Fair enough. I would actually be very interested if you could elaborate more about on his actual stance. Especially (if possible) as it relates to the other side-discussion on the role and acceptability of a limited amount of "necessary evil" closed source (such as codes/drivers, even if only until sufficient OSS alternatives can be made) for the sake of increasing OSS's foothold, because, well GNU/Linux with a few closed parts is at least more free than Windows or iOS.

Or, really, any other first-hand insight you'd be willing to offer would be appreciated.

September 01, 2014
On 9/1/2014 3:00 AM, ketmar via Digitalmars-d wrote:
> On Sun, 31 Aug 2014 20:43:23 +0000
> Joakim via Digitalmars-d <digitalmars-d@puremagic.com> wrote:
>
>> This is what guys like Stallman or ketmar don't seem to get, that
>> mixed-source still leads to _more_ open source
> which was used to produce vendor-locked smartphone.

Yea, a vendor-locked smartphone that still gives you far more freedoms than iOS or WinRT ever will.

You're not seriously going to try to tell me that someone as pro-OSS as you *genuinely* believes we'd be better off with an Apple monopoly, are you? Because that's exactly what we'd have right now if Google had insisted on 100% openness. *NO* vender would have touched it.

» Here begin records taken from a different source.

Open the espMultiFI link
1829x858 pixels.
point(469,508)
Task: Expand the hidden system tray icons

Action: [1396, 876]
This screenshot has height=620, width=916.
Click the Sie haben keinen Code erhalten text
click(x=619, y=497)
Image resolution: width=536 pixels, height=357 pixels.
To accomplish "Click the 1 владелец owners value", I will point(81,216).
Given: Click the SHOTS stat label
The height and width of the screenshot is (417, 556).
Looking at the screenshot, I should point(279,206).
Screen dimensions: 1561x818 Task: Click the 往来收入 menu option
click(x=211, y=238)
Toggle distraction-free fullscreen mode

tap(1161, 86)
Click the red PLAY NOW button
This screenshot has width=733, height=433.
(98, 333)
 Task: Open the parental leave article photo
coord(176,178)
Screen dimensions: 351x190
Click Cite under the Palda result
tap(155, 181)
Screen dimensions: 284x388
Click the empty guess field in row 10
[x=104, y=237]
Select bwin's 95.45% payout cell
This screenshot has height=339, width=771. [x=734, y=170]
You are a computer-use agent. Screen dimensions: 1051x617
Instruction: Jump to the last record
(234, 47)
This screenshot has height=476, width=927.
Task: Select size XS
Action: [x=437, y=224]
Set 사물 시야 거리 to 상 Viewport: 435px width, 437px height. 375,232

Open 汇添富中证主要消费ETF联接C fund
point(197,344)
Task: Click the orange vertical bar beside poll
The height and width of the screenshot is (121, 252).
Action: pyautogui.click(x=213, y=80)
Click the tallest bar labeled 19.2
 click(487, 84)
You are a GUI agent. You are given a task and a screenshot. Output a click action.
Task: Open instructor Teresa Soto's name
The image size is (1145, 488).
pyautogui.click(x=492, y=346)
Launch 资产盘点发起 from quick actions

Besides, you *CAN* buy android smartphones that aren't service vendor locked. Quite easily, in fact. You can even get one directly from Google. Just don't expect the *vendor* to be one of the sellers.

> bwah, what's good in this "open source" then?

Seriously?

Go put your software and OS mods on an iPhone or WinRT and *then* try to tell everyone that the open portions of Android don't do any good.

Are you trolling or just genuinely naive?


> "look but don't touch"?
>
> and i won't buy freedroid/cyanogen too: they are in the same jail due
> to hardware drivers (especially videodrivers), which are blobs again.
> yes, they can make workarounds, but... working on workarounds for
> proprietary software neither fun nor good.
>

And what phone do *you* use? Rotary? Telegraph? Even the cordless landline phones have microcontrollers running closed-source firmware.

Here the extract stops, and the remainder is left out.